The Nuances Of The Balance Transfer
You see ads for a balance transfer all the time. They come in the mail, especially addressed with your name. They pop up in ads on your computer screen as you work or check your email. These constant reminders may have you asking yourself, “should I use a balance transfer option?” The answer might be yes. However, you should look carefully into the details of the balance transfer option before moving your money around from one place to another.
What is a balance transfer
Put simple, a balance transfer is when you take some or all of the amount of money which you owe to one lender and you transfer that debt to another lender. The second lender pays the bill to the first lender and takes on the debt, thereby becoming the sole lender on the amount transferred. Credit card companies offer strong incentives for the balance transfer because they benefit financially from taking on the debt, since any interest paid will now be profit for them.
Understanding interest rates
The main reason to consider a balance transfer is to reduce your interest rates. Interest is a percentage of the balance which is added on to the balance owed each month in the form of a finance charge. The interest is usually expressed in terms of an APR or annual percentage rate, which is divided by twelve (the number of months in the year) and then multiplied by the balance each month. Many times, a balance transfer option will advertise “zero percent APR”, meaning that no interest rate is charged during the promotional period of the balance transfer.
Switching back and forth
The balance transfer option almost always comes with a limited promotional period. What this means is that you may have a low or zero APR on your balance transfer for four to six months but then the APR jumps up to twenty percent. Before making any balance transfer decisions, you should found out the length of time for which the low balance transfer rate will be in effect and the APR charged after the promotional period of the balance transfer has ended.
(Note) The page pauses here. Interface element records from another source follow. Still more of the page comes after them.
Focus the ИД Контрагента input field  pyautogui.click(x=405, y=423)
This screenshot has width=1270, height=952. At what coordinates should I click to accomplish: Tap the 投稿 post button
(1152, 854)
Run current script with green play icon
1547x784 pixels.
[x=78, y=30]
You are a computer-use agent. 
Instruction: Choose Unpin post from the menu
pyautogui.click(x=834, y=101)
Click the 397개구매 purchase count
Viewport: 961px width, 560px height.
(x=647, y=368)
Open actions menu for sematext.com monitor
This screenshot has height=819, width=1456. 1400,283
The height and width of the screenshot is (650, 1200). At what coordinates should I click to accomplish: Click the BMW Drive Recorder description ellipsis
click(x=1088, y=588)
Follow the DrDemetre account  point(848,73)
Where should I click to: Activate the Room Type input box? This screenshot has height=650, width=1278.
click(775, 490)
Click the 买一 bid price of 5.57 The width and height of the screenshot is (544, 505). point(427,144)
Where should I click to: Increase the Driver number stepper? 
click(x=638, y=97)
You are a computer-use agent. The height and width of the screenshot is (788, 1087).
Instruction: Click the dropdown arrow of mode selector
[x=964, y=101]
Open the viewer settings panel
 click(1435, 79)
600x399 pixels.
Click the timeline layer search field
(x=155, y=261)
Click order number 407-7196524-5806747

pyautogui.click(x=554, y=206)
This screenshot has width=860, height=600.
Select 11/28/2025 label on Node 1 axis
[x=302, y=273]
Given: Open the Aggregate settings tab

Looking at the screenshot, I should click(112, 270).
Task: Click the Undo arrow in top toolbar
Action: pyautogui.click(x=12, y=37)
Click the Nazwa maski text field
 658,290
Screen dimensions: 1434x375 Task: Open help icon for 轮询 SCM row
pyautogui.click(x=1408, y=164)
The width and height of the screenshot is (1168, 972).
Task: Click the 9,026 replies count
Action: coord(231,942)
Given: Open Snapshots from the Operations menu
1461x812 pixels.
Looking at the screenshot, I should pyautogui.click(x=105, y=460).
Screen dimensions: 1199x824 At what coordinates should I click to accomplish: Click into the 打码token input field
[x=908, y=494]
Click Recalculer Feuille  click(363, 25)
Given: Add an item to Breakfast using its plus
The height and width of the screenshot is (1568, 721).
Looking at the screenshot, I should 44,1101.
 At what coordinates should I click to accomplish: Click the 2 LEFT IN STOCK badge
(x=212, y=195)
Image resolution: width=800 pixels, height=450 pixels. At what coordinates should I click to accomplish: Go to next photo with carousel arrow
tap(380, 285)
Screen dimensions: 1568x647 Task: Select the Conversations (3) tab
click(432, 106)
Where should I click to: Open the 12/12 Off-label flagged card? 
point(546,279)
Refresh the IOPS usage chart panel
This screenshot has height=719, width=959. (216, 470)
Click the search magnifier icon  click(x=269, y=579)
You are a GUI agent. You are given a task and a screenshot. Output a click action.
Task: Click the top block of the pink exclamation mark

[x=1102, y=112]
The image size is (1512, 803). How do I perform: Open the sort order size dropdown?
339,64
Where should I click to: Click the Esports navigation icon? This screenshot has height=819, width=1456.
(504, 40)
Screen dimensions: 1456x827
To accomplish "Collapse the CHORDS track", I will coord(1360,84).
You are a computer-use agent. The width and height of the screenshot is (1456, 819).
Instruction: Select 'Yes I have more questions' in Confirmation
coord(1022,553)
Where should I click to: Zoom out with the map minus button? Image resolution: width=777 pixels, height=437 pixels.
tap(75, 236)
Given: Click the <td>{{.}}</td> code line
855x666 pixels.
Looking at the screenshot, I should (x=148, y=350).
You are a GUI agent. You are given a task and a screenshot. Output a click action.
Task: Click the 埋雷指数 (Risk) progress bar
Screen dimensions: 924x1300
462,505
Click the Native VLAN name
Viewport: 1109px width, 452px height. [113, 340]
Some people keep strict records of when the promotional periods of balance transfer options are due to expire and will balance transfer again to a card with a lower rate just before the promotional period has ended. While this is a good method of keeping your interest rates low, it can reflect poorly on your credit score if you are frequently using the balance transfer option. Instead of making excessive use of the balance transfer option, you should contact the customer service representative at each of your credit card companies and try to negotiate the best interest rate over the longest period of time. In the event that this does not result in a satisfactory rate, you can always use the balance transfer option as a back-up plan.
Responsible repayment
The balance transfer option should not be used to avoid repayment of your credit cards. Instead, it should be used as a method of reducing your monthly bills in order to more efficiently repay any outstanding debt.